The contractor guy doesn’t say anything but I can see a smirk on his face. Great.
“Hm, how do I get out of this with a straight face?” I ask myself. I’m actually out of ideas, so I go to my ‘Albums’ tab in the Spotify in hopes of finding something nice that would lift me up and would not be embarrassing while the contractors are doing their work inside the house. I see:
“Soyons Amis” by Alain Le Lait (kids French songs by Alain The Milk),
“La Vache en Alaska” is another kids French songs album, followed by
“Sur la ferme de grand-pere,”
“Une fete pour les enfancts” ….
And on and on other kids albums … for some reason all in French, but whatever. That’s not the point.
Is this what I have come down to? I’ve been so immersed in this motherhood that a lot of the choices I’ve made, including music choices, have all been catered to my children. And this is the first time I’ve become aware of it.

——

### Tasks
- a) Answer these questions about the motherhood passage:
(i) What does the contractor have on his face?
(ii) Which tab in Spotify does the narrator open?
(iii) In what language are the kids' albums?
- b) Repeat the motherhood passage word for word, starting at "Is this what" and ending at "aware of it.".
- c) List every album title that the motherhood passage names.
You won't need the records for this.

### Dataset entries
——

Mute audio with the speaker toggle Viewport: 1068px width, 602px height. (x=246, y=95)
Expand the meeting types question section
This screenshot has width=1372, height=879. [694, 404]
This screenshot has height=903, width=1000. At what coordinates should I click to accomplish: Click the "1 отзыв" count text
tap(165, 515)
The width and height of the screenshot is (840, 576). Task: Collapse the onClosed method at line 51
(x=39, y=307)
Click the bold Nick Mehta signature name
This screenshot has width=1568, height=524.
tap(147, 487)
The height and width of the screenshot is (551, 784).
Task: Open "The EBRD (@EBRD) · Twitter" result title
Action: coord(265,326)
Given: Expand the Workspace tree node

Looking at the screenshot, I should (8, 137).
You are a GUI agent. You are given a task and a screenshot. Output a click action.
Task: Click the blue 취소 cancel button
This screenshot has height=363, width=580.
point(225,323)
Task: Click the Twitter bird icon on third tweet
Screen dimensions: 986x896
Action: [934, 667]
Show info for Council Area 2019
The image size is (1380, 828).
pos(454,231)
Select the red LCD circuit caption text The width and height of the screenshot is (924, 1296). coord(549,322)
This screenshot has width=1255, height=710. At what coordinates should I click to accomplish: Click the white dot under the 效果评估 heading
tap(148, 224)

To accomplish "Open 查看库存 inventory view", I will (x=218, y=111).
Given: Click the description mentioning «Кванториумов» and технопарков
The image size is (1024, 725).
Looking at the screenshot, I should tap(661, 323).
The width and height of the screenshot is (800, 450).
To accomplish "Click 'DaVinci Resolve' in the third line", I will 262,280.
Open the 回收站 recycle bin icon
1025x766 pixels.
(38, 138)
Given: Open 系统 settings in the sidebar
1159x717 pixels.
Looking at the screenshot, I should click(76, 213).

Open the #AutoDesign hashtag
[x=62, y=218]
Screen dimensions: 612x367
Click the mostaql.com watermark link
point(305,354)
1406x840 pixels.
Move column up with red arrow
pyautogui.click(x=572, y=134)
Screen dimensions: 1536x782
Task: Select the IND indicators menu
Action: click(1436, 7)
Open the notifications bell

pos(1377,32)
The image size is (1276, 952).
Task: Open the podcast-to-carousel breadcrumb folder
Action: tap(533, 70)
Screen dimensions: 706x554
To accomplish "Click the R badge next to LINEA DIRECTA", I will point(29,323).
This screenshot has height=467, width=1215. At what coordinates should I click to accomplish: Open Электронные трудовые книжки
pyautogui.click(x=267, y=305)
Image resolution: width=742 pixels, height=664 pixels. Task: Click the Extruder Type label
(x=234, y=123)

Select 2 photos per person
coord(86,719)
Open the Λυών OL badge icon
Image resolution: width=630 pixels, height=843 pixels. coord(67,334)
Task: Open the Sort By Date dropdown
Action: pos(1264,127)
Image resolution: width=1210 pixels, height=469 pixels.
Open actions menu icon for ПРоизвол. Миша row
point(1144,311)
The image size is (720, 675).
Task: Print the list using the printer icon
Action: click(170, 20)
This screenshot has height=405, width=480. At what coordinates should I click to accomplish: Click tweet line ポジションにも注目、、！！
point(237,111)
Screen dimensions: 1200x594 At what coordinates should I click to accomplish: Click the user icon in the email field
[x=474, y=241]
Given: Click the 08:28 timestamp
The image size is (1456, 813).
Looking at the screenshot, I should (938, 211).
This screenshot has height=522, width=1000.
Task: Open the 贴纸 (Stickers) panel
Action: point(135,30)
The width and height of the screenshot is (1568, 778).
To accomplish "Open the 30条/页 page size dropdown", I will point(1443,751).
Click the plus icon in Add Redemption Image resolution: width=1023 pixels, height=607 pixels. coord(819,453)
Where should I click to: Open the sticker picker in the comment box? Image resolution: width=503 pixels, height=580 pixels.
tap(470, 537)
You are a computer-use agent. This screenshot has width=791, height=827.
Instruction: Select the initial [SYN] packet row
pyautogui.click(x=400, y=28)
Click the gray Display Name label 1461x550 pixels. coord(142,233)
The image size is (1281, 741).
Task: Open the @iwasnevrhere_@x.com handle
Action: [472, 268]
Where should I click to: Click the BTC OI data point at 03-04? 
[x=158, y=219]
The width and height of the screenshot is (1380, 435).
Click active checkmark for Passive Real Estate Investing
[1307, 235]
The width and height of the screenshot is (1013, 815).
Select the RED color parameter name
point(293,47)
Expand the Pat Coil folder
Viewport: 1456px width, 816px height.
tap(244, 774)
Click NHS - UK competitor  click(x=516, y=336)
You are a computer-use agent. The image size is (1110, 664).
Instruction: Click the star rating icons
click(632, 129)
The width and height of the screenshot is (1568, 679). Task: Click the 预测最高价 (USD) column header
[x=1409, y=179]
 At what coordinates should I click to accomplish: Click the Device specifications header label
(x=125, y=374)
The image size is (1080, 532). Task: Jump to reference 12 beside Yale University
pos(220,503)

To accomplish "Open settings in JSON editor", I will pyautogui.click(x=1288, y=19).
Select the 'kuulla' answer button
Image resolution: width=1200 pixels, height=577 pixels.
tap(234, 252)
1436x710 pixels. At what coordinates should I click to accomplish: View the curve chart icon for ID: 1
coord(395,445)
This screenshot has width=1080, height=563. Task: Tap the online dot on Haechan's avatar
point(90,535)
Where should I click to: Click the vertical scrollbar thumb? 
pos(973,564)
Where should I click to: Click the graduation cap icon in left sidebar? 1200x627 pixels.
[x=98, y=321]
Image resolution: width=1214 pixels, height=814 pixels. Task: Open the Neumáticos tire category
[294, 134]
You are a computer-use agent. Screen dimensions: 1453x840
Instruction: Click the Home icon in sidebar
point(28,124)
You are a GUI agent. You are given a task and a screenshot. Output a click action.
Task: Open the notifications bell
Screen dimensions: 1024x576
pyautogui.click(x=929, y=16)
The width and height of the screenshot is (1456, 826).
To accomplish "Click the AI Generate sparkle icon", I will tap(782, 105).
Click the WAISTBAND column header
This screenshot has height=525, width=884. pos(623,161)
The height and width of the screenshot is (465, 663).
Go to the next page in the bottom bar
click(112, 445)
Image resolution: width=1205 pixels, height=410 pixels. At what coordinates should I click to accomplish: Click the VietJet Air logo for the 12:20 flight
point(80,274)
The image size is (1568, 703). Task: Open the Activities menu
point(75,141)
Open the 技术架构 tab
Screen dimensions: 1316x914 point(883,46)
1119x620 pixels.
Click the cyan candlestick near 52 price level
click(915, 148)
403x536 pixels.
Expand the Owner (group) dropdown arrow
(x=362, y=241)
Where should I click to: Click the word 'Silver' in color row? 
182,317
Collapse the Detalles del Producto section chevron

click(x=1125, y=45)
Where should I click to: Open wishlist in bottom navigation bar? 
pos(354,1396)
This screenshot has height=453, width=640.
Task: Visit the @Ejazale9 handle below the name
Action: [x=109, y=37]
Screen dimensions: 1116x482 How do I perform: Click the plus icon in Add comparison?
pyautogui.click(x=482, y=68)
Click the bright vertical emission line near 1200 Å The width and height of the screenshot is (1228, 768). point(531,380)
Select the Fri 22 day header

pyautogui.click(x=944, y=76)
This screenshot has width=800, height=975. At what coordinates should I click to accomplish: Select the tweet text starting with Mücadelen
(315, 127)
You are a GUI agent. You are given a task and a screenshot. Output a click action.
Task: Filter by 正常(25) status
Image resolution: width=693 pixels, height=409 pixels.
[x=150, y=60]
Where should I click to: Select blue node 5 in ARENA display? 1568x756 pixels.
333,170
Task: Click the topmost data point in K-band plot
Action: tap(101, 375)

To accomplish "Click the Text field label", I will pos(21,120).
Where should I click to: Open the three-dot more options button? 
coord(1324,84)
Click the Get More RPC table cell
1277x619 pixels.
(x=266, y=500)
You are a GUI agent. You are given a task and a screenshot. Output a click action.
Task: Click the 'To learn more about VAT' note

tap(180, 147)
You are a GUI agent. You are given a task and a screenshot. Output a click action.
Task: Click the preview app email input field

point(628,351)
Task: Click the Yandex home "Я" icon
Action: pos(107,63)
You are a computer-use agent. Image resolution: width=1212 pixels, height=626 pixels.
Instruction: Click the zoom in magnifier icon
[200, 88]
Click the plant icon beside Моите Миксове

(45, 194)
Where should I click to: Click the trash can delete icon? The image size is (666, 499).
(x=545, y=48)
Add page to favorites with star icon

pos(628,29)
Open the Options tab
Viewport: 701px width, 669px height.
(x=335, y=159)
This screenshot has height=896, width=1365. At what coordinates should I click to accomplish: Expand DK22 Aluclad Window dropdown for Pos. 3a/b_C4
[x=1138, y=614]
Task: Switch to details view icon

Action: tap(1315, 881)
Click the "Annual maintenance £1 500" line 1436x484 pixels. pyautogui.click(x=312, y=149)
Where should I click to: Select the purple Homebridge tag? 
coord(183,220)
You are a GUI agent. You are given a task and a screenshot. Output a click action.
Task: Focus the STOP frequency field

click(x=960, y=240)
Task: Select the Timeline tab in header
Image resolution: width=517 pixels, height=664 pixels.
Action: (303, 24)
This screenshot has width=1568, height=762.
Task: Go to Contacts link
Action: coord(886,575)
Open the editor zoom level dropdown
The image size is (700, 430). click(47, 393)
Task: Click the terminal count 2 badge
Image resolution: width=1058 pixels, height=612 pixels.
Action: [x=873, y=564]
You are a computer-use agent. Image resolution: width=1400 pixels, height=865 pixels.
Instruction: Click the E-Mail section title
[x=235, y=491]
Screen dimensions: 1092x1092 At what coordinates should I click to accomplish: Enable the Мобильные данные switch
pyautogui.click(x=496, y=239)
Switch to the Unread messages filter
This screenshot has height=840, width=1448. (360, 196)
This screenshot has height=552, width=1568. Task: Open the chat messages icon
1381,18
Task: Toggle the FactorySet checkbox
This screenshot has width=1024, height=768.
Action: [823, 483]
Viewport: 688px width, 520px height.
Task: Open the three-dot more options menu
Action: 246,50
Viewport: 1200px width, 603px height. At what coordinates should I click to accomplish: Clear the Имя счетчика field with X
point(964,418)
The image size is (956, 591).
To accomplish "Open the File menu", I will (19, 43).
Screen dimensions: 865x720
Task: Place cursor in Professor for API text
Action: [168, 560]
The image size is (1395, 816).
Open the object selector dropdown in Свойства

——

### Results of the tasks
- a)
(i) A smirk.
(ii) The 'Albums' tab.
(iii) French.

- b)
Is this what I have come down to? I’ve been so immersed in this motherhood that a lot of the choices I’ve made, including music choices, have all been catered to my children. And this is the first time I’ve become aware of it.

- c)
"Soyons Amis"
"La Vache en Alaska"
"Sur la ferme de grand-pere"
"Une fete pour les enfancts"